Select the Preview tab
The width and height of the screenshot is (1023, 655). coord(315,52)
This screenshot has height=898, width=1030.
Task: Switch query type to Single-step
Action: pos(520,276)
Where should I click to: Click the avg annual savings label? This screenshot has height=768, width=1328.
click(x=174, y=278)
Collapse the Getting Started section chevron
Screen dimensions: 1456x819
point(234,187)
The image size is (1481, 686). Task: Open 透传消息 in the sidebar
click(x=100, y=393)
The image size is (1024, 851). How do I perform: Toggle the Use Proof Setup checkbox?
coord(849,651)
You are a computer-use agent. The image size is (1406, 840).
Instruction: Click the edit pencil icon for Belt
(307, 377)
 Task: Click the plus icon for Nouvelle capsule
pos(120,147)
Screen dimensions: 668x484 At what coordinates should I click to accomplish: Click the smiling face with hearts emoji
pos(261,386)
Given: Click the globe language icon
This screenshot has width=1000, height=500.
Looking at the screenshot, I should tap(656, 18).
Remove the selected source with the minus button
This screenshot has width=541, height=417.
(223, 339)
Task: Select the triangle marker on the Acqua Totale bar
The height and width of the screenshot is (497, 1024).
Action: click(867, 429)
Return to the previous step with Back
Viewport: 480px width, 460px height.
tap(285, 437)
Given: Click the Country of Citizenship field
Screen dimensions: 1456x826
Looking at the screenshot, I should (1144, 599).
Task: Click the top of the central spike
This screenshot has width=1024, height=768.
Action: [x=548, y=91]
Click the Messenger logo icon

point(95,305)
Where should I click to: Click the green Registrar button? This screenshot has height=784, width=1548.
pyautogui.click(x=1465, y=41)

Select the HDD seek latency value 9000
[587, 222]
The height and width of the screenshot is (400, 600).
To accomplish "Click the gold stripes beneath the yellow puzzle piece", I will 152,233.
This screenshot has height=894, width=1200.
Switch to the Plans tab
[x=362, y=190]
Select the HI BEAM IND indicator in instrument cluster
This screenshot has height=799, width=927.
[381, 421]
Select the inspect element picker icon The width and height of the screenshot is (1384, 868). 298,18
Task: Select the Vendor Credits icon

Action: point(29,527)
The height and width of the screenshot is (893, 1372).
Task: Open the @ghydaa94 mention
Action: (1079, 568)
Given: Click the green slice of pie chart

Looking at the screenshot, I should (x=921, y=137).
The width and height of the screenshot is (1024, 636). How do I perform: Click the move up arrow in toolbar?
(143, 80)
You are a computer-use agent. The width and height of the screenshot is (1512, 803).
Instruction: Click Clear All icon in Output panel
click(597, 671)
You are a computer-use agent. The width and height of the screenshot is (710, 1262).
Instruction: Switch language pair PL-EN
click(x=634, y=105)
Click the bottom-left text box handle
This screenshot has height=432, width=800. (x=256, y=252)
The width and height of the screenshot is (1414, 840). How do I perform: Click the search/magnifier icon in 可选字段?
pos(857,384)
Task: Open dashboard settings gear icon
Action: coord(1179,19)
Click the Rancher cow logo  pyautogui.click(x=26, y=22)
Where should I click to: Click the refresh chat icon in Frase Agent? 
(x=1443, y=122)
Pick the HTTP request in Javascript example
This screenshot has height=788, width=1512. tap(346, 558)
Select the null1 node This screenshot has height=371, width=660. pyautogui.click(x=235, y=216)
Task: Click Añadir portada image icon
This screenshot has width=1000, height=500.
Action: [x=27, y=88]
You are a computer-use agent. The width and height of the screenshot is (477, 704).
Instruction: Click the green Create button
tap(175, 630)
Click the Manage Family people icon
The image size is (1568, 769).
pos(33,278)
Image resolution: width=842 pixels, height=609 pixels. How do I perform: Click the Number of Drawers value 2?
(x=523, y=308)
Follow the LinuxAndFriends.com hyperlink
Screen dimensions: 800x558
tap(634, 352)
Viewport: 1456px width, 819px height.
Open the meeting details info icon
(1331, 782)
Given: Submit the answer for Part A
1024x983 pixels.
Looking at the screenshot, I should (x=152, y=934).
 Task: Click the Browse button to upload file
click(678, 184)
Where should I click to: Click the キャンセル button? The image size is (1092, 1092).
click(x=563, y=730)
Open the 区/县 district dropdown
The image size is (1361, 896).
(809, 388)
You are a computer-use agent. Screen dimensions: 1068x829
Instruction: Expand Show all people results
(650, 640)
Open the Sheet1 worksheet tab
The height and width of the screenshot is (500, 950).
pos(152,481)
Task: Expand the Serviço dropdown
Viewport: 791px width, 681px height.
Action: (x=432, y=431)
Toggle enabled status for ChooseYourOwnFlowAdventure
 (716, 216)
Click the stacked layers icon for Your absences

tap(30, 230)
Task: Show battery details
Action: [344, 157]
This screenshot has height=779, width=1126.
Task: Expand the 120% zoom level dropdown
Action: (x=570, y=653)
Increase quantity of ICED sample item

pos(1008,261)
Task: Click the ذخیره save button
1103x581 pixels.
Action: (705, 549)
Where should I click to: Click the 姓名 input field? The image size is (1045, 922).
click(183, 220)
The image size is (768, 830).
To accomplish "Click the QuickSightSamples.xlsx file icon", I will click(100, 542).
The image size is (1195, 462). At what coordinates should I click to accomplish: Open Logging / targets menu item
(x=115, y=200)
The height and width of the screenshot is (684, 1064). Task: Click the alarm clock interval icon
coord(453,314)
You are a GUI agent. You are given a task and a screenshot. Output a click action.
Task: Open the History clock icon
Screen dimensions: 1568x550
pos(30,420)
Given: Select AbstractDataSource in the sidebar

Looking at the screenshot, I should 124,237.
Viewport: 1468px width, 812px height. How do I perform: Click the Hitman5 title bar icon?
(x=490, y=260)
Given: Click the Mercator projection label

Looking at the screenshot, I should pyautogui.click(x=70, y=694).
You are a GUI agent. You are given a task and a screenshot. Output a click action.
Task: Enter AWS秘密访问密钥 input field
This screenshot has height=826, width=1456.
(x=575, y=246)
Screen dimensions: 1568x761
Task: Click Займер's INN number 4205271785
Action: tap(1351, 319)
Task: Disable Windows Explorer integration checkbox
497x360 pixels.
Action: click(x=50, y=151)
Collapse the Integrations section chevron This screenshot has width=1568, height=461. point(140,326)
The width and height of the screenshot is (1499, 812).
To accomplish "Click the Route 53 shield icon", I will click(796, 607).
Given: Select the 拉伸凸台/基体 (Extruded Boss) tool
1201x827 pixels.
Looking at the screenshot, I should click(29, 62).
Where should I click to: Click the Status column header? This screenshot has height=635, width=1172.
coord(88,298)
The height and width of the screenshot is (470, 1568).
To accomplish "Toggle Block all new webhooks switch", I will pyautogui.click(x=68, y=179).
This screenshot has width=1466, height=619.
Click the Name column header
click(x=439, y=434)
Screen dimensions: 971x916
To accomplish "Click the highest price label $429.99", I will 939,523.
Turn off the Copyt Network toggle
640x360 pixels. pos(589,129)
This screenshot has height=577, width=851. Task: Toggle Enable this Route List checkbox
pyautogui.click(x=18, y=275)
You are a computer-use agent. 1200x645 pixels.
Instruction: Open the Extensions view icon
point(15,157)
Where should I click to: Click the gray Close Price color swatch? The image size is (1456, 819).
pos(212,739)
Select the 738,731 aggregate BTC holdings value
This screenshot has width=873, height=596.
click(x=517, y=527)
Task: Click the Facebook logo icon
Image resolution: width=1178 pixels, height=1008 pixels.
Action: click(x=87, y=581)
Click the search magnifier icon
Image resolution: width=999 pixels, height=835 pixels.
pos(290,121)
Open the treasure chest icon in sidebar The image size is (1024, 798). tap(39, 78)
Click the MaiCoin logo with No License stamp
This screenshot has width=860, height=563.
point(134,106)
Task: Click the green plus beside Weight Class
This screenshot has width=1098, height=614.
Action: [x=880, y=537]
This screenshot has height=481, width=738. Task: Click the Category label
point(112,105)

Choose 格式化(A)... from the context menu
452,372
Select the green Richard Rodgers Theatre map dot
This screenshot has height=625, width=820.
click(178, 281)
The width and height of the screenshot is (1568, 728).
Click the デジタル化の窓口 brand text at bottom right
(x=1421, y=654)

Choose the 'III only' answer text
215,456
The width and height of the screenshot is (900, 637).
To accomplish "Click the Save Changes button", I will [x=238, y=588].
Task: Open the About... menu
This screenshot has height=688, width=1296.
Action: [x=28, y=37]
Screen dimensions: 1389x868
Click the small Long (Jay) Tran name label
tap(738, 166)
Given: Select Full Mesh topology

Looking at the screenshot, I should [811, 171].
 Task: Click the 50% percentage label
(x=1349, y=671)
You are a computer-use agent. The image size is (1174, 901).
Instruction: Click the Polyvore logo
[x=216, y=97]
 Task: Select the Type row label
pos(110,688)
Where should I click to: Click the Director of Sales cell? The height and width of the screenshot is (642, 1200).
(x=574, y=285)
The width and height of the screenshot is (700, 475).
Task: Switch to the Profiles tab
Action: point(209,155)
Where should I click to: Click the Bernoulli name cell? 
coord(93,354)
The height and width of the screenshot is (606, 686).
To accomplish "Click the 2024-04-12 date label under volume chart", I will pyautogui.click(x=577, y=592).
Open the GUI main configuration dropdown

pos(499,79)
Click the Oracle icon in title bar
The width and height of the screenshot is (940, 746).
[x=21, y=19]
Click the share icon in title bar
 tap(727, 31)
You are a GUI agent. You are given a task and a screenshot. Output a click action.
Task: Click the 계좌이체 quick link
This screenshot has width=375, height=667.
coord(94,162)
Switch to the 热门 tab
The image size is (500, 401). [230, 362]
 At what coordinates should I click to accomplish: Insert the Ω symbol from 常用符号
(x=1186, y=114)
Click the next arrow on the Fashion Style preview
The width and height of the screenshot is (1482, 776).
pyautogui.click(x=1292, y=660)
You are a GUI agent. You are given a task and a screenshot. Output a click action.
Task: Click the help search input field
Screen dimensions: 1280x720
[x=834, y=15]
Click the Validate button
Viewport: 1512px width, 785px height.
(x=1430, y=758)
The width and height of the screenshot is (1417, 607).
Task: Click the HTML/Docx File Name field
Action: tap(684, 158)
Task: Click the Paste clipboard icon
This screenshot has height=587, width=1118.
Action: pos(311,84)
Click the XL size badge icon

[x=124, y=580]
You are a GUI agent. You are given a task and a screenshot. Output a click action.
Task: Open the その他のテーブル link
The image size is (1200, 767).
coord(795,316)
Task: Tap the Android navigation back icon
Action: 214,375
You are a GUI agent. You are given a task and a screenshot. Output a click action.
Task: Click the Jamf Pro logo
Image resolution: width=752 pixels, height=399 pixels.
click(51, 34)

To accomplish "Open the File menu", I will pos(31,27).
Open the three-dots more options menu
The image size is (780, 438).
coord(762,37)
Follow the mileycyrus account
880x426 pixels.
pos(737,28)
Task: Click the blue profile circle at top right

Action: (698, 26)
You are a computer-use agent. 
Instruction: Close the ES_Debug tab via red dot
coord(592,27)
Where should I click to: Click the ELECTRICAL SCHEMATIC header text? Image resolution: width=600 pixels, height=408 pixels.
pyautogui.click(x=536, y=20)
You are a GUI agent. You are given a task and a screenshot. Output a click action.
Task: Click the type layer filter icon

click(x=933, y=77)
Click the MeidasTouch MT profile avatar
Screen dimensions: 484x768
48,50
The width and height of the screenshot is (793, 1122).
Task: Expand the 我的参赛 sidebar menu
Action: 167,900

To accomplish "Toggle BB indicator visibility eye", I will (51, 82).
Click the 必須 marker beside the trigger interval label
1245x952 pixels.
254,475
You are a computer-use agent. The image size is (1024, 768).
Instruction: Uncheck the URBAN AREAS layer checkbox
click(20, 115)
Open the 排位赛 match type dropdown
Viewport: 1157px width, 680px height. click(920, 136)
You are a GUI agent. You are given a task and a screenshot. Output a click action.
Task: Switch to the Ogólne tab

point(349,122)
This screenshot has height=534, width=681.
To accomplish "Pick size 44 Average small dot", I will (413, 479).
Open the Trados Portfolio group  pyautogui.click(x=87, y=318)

========================

## Problem details
Your answer must be the data above, copied exactly from its first line through the line containing "Given: Click the globe language icon", and nothing more.

## Expected answer
Select the Preview tab
The width and height of the screenshot is (1023, 655). coord(315,52)
This screenshot has height=898, width=1030.
Task: Switch query type to Single-step
Action: pos(520,276)
Where should I click to: Click the avg annual savings label? This screenshot has height=768, width=1328.
click(x=174, y=278)
Collapse the Getting Started section chevron
Screen dimensions: 1456x819
point(234,187)
The image size is (1481, 686). Task: Open 透传消息 in the sidebar
click(x=100, y=393)
The image size is (1024, 851). How do I perform: Toggle the Use Proof Setup checkbox?
coord(849,651)
You are a computer-use agent. The image size is (1406, 840).
Instruction: Click the edit pencil icon for Belt
(307, 377)
 Task: Click the plus icon for Nouvelle capsule
pos(120,147)
Screen dimensions: 668x484 At what coordinates should I click to accomplish: Click the smiling face with hearts emoji
pos(261,386)
Given: Click the globe language icon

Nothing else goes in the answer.